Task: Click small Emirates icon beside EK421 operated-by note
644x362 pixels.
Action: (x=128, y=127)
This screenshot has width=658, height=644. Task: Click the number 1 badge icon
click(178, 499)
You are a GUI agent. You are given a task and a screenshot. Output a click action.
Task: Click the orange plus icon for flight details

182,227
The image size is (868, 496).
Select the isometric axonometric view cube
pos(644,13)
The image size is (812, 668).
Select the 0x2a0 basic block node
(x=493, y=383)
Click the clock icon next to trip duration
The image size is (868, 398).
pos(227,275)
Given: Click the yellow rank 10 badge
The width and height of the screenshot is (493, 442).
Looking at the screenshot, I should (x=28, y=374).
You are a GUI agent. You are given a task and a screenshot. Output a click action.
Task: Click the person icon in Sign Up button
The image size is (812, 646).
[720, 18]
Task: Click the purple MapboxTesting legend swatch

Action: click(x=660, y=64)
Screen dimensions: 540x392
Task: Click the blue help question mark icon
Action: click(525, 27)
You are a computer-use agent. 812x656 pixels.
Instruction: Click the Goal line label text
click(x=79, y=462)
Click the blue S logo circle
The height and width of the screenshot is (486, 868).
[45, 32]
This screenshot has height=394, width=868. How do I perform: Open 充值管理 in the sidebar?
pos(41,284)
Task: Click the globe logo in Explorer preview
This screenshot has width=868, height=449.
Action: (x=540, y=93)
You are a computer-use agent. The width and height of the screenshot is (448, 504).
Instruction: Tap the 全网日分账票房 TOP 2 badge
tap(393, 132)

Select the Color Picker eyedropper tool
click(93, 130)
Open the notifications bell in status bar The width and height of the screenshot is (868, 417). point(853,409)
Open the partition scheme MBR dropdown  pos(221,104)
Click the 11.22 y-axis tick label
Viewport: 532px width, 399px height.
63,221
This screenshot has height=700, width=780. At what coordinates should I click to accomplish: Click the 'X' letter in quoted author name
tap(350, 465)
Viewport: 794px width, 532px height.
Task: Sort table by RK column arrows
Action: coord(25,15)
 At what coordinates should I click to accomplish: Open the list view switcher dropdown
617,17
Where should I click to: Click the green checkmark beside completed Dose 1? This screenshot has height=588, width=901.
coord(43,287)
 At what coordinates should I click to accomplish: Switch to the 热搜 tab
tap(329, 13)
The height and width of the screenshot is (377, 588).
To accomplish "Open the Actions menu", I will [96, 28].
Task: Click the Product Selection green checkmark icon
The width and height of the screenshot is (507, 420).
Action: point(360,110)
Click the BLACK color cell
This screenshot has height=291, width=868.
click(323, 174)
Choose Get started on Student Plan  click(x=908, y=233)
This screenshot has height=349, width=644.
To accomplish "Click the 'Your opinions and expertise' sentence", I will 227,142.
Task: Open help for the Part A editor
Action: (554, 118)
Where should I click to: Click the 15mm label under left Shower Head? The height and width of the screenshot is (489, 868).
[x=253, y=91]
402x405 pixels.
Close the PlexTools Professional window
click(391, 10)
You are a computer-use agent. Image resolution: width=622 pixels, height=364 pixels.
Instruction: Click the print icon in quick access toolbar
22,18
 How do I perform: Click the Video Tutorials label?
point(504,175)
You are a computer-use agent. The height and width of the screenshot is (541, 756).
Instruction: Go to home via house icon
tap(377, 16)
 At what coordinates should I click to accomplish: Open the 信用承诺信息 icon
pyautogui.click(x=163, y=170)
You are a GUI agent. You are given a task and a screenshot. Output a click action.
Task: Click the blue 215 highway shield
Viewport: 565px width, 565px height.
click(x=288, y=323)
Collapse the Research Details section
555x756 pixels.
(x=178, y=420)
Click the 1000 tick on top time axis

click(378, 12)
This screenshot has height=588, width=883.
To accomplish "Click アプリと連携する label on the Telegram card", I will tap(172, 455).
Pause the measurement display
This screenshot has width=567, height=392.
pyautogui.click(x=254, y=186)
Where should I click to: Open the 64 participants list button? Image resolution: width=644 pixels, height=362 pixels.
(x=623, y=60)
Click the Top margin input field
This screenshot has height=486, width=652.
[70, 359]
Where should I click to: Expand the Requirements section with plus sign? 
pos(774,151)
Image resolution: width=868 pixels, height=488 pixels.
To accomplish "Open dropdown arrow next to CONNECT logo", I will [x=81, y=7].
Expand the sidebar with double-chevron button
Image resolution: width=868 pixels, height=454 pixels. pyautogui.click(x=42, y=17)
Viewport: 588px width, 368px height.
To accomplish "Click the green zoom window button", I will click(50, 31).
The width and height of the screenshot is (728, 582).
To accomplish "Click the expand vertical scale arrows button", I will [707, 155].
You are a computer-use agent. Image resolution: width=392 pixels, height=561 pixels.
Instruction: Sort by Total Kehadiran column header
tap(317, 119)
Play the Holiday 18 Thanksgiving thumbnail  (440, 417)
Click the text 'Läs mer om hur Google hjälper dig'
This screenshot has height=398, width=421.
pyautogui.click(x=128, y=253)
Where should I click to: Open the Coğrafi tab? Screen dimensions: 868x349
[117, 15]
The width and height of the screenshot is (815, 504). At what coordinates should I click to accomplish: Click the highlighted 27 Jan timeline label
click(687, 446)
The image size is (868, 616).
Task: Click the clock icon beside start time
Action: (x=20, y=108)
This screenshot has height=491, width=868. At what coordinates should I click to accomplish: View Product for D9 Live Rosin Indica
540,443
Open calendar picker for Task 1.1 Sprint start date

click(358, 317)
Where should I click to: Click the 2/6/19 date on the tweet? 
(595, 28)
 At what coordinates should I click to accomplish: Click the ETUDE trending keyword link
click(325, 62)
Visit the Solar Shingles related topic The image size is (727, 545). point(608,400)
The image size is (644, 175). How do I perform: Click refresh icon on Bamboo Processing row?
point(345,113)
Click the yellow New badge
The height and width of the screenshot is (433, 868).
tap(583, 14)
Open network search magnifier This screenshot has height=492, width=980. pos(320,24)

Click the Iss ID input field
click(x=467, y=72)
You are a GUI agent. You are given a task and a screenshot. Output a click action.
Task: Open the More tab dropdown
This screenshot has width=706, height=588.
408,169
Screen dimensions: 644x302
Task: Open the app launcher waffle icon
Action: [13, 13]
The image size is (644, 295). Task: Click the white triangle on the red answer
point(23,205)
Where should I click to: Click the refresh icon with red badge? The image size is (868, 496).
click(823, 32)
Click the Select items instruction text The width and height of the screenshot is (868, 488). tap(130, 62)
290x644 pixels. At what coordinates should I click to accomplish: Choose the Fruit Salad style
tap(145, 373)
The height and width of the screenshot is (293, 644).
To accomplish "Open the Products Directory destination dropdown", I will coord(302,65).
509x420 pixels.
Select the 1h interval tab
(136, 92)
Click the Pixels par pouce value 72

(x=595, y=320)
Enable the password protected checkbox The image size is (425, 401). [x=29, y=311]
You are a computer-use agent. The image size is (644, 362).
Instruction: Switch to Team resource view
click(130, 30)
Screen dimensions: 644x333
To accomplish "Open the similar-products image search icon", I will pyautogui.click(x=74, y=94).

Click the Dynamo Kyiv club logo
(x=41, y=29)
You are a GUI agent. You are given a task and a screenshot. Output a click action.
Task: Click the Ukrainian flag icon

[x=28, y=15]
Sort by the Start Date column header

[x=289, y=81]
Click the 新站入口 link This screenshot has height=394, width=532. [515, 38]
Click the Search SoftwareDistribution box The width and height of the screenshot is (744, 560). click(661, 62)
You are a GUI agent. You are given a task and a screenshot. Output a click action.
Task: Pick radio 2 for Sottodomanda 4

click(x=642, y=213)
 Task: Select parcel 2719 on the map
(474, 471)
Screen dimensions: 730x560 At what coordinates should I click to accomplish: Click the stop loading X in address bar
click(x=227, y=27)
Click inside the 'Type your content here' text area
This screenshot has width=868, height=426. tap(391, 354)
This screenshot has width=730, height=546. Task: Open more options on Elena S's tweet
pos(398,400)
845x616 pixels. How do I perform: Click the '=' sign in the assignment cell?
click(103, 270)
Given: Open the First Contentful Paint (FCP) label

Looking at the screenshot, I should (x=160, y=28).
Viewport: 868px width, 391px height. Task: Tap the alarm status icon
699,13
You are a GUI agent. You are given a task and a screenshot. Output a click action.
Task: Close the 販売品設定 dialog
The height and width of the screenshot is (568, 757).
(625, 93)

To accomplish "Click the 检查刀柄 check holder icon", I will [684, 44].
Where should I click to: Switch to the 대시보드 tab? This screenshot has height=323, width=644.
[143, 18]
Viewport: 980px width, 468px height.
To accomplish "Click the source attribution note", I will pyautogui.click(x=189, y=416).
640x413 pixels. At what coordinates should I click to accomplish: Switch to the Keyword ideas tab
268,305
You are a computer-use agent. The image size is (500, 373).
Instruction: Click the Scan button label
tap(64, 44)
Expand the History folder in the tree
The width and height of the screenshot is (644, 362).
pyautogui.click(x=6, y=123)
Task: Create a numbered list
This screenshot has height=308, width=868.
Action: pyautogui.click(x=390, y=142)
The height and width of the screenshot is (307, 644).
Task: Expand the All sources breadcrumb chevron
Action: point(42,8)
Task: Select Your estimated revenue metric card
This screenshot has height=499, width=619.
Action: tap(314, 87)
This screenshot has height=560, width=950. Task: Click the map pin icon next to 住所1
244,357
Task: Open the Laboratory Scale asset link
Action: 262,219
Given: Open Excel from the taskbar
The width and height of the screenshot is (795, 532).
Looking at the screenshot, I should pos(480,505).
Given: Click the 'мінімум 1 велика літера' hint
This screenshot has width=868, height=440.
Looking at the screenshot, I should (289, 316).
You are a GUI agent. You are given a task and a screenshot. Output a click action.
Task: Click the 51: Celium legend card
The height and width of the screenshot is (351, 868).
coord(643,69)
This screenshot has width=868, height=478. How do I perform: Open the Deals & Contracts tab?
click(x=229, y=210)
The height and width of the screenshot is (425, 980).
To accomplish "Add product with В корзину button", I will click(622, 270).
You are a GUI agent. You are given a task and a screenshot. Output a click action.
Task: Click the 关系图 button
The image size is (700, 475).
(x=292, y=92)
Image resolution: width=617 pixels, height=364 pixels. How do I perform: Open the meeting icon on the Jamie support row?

What needs to be done: Each line in the listing above that includes "yellow" is to be copied.

Output:
Given: Click the yellow rank 10 badge
Click the yellow New badge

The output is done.